I’m not proud, I’m just saying

[WARNING! totally irrelevant yet cute photo ahead]
For the first time in my life, and for reasons I can only explain as a dizzying combination of thirst and laziness, I drank straight out of the milk gallon (half-gallon) yesterday. And then wiped my mouth on my sleeve.
I suppose now the only thing left for me to do is learn how to make rude noises with my armpit in order for my transformation to teen boy to be complete.

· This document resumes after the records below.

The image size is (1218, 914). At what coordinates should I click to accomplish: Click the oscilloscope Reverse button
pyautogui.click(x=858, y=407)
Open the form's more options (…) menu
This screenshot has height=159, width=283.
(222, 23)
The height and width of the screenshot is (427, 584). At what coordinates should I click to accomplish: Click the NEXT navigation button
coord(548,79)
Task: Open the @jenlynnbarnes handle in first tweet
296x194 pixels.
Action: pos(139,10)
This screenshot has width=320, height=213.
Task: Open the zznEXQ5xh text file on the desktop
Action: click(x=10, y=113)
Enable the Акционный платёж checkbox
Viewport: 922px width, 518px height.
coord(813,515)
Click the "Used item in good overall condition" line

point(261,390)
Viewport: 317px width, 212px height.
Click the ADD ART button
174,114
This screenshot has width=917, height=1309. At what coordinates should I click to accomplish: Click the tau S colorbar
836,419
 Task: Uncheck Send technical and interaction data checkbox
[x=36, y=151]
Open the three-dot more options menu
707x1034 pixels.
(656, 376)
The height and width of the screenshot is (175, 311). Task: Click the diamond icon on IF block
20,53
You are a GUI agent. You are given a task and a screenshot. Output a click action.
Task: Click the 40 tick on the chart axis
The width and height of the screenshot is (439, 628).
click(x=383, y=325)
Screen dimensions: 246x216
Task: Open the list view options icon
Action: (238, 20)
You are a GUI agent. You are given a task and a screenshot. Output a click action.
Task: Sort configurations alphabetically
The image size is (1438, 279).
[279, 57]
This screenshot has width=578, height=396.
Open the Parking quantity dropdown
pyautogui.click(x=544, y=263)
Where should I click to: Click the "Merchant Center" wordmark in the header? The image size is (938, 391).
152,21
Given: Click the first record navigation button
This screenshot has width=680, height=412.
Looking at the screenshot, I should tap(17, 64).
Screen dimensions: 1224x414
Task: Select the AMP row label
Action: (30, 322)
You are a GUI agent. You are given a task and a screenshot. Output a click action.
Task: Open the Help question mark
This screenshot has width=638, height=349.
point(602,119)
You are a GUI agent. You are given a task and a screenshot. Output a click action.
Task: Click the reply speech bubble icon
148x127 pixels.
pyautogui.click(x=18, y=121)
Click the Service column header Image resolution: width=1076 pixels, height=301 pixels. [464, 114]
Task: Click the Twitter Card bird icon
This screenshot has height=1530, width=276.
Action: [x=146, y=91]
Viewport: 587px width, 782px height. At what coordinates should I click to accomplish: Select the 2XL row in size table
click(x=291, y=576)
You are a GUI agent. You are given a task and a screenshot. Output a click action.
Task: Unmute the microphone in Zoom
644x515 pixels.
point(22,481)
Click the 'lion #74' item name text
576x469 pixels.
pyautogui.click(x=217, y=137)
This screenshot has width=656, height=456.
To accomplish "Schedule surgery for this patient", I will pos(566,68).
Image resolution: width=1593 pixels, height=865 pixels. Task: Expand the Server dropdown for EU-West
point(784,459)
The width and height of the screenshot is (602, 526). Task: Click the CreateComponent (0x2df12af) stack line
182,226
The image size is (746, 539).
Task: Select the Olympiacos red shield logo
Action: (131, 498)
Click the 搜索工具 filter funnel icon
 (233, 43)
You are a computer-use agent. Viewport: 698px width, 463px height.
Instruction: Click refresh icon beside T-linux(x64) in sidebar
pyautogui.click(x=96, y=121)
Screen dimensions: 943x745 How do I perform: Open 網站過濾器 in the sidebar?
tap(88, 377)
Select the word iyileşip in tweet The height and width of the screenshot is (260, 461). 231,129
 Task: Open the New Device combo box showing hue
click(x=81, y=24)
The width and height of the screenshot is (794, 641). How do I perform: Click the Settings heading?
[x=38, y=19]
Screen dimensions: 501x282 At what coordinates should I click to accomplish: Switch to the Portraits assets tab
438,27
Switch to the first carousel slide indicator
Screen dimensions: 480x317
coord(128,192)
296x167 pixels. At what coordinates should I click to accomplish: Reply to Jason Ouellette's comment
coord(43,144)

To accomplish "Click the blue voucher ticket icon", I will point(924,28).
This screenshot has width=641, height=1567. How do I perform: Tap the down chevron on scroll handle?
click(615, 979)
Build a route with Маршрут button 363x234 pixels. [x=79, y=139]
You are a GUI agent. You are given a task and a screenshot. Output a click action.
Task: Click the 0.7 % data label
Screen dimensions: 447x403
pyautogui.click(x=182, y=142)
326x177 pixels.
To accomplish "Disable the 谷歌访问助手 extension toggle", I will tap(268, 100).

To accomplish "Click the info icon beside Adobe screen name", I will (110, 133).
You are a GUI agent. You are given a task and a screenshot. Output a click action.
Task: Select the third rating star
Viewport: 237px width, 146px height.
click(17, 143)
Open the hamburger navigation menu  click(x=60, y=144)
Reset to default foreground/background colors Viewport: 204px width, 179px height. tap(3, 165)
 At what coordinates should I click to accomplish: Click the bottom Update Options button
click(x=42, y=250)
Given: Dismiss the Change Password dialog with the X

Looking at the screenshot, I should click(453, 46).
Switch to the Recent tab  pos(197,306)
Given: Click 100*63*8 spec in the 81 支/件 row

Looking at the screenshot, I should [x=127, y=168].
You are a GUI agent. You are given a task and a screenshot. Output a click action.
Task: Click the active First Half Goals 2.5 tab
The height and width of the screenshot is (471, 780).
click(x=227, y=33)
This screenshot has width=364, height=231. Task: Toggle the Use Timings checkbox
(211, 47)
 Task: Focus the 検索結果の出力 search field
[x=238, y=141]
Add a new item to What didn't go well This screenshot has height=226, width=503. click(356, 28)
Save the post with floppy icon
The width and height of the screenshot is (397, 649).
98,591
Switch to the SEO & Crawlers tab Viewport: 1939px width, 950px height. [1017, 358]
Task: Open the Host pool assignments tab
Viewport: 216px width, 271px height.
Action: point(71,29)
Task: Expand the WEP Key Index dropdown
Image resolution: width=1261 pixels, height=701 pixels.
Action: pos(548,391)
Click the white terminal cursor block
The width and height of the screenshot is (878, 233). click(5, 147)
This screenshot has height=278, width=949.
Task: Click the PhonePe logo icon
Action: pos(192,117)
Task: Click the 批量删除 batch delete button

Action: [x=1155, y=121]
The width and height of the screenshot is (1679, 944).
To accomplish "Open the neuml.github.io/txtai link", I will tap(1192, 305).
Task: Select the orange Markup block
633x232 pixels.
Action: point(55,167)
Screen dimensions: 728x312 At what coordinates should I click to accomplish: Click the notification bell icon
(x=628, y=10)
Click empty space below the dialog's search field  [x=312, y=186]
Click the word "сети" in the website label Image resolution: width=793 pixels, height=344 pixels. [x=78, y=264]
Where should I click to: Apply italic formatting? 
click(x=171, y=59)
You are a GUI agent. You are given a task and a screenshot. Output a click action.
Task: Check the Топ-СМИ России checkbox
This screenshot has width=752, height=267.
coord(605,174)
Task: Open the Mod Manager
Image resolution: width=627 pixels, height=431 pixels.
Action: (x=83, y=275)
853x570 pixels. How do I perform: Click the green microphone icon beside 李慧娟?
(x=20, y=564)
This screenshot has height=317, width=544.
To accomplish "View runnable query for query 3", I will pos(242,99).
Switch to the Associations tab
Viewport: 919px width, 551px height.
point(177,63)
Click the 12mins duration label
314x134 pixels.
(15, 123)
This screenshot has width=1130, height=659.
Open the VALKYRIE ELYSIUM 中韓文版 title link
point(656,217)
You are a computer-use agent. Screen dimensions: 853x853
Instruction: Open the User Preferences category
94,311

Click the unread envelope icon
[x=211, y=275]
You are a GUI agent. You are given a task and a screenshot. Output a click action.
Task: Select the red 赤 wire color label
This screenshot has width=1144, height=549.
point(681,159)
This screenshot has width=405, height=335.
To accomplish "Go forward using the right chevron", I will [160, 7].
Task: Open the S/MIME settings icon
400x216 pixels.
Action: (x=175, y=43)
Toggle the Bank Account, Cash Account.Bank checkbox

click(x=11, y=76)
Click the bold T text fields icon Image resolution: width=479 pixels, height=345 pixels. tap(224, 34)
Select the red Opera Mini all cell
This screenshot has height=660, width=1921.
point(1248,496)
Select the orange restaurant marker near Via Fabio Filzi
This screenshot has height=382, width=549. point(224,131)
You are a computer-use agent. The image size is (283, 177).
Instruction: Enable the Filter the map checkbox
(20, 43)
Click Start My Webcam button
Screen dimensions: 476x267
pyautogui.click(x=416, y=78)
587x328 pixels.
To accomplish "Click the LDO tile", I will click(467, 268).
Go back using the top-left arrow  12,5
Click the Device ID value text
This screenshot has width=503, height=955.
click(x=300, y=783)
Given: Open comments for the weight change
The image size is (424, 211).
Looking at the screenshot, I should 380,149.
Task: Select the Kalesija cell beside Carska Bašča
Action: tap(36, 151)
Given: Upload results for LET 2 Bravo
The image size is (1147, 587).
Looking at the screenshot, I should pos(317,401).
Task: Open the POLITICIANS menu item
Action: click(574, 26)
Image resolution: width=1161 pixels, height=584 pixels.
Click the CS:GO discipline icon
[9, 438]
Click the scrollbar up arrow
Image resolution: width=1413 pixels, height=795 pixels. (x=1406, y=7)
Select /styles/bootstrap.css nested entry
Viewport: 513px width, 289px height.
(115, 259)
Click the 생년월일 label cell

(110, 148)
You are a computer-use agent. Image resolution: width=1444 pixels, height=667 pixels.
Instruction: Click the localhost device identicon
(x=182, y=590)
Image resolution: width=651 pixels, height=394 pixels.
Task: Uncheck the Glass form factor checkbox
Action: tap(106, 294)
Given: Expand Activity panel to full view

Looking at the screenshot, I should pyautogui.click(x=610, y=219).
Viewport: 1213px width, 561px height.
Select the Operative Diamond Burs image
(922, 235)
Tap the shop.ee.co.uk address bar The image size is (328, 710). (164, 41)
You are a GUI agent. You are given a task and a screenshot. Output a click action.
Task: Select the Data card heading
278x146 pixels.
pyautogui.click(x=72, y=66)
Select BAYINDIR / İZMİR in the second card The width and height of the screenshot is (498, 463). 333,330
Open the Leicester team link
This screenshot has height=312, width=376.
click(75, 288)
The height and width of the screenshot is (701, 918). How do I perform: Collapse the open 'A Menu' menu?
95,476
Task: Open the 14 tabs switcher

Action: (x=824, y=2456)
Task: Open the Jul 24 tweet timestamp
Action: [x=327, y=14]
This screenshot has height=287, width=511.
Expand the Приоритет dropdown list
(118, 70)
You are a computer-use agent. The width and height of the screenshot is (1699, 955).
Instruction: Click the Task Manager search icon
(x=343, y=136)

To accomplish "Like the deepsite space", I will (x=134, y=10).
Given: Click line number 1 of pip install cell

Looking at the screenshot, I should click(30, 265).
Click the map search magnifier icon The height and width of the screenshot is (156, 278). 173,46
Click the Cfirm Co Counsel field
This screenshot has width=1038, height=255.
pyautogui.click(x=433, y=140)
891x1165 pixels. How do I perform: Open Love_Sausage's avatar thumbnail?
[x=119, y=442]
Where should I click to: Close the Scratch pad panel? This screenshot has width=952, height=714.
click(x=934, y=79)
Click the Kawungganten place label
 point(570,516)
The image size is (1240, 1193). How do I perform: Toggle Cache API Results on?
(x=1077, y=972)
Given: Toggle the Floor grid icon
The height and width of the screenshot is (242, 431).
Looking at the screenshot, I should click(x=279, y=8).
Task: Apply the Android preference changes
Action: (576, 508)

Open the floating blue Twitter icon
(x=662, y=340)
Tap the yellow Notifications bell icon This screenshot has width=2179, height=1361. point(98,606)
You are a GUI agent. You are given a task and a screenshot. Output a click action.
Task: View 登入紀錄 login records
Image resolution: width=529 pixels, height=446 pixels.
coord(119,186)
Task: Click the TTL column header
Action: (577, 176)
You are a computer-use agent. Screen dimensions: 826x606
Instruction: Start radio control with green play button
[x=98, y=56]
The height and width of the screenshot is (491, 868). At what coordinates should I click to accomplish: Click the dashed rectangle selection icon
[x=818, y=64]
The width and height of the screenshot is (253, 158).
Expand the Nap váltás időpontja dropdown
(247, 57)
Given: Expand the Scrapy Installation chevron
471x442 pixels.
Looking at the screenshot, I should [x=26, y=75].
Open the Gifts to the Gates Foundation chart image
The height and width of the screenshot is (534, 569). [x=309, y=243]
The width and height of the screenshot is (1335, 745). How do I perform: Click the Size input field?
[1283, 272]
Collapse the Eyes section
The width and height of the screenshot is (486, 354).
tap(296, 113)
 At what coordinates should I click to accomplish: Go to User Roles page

19 Responses to “I’m not proud, I’m just saying”

  1. margaret Says:

    A good butt scratch would work here too.

  2. Peggasus Says:

    Don’t forget to pick your nose either. That’s key.

  3. heather anne Says:

    Drinking from the milk jug gets a bad rap. First of all it is more efficient that going to the cabinet, getting out a cup, pouring the milk, taking the jug back to the fridge, putting it in, closing the door AGAIN, and walking back over to your cup of milk. Plus you don’t have to wash any dishes, which saves water and makes the environment better. Drink on, Jenny! Drink on!

  4. communicatrix Says:

    Gaaaah! You forgot the belch!

  5. shari Says:

    OK, am I the only one who has noticed that for Jenny to become any kind of boy she’d need surgery? Geez Jen, let’s start with content and THEN move to form, shall we?

  6. nina Says:

    Blow nose out onto the road, start each morning with a hearty fart and quit talking about feelings. In fact, quit talking.

  7. Tracy Lynn Says:

    Dude, I have three brothers. I can TOTALLY show you how to do the armpit noise.

  8. jenny Says:

    margaret: NEVER!
    peggasus: Let me repeat – NEVER! :)
    heather anne: Wow – so I’m actually being an environmentalist by drinking from the milk carton. Nice!
    communicatrix: NEVER! Okay, wait. Maybe I could swing that one.
    shari: Don’t you get it, Shari? Teen boy is a state of mind. We can all be teen boys if we want to be!
    Nina: Ah, the ever-classy farmer blow. I saw that happen once in the Loop. It was a man in a suit, and I almost vomited right on his briefcase.
    Tracy Lynn: Man… my brother didn’t teach me nothin’!

  9. the_editter Says:

    You also need to practise and perfect a self-congratulatory show-offy pose (perhaps involving winking/nodding/muscles/a slap on your own butt) that you go into immediately following a belch or fart. I think you’re aiming too high with teen boy, our just-7 year old does all these things.

  10. Arwen Says:

    Was it milk or chocolate milk? I drink right out of the chocolate milk container because it is bad for me anyway. All bets are off with junk food.

  11. Mad William Says:

    Be proud, you have taken a big step.
    But more important. Who’s the dog?

  12. jenny Says:

    the editter: I wink and slap my butt pretty much any time I walk past a mirror. ;)
    Arwen: Skim milk, plain. Maybe I need to start drinking chocolate milk?
    William: Thanks for the vote of confidence! And that is one of the many dogs I photographed at the beach a couple weeks ago (none of whom belong to me).

  13. ms. sizzle Says:

    had you just eaten a giant cookie?

  14. egan Says:

    If you could create a nice loogie and spit it on a ceiling where it hangs like a stalagtite, the transformation would be even more legitimate.

  15. sandra Says:

    I’ve been living alone for less than a week and I’ve already done that…! I hate to think of what I’ll be up to in a month.

  16. Abigail Says:

    My thirst and laziness usually drive me to whatever glass is closest, usually resulting in three-day-old flat coke or a glass with an inch of rum at the bottom.

  17. Jessica Says:

    Jen, if you’re really dedicated to this transformation, I can offer my son for study purposes…..
    When the box with lots of holes in it arrives, open quickly – he’ll be hungry.

  18. Jessica Says:

    It occured to me that someone might take my previous comment seriously – I was only kidding….there won’t be any holes.

  19. Pants Says:

    I’ve always wished I could make noises with my armpit.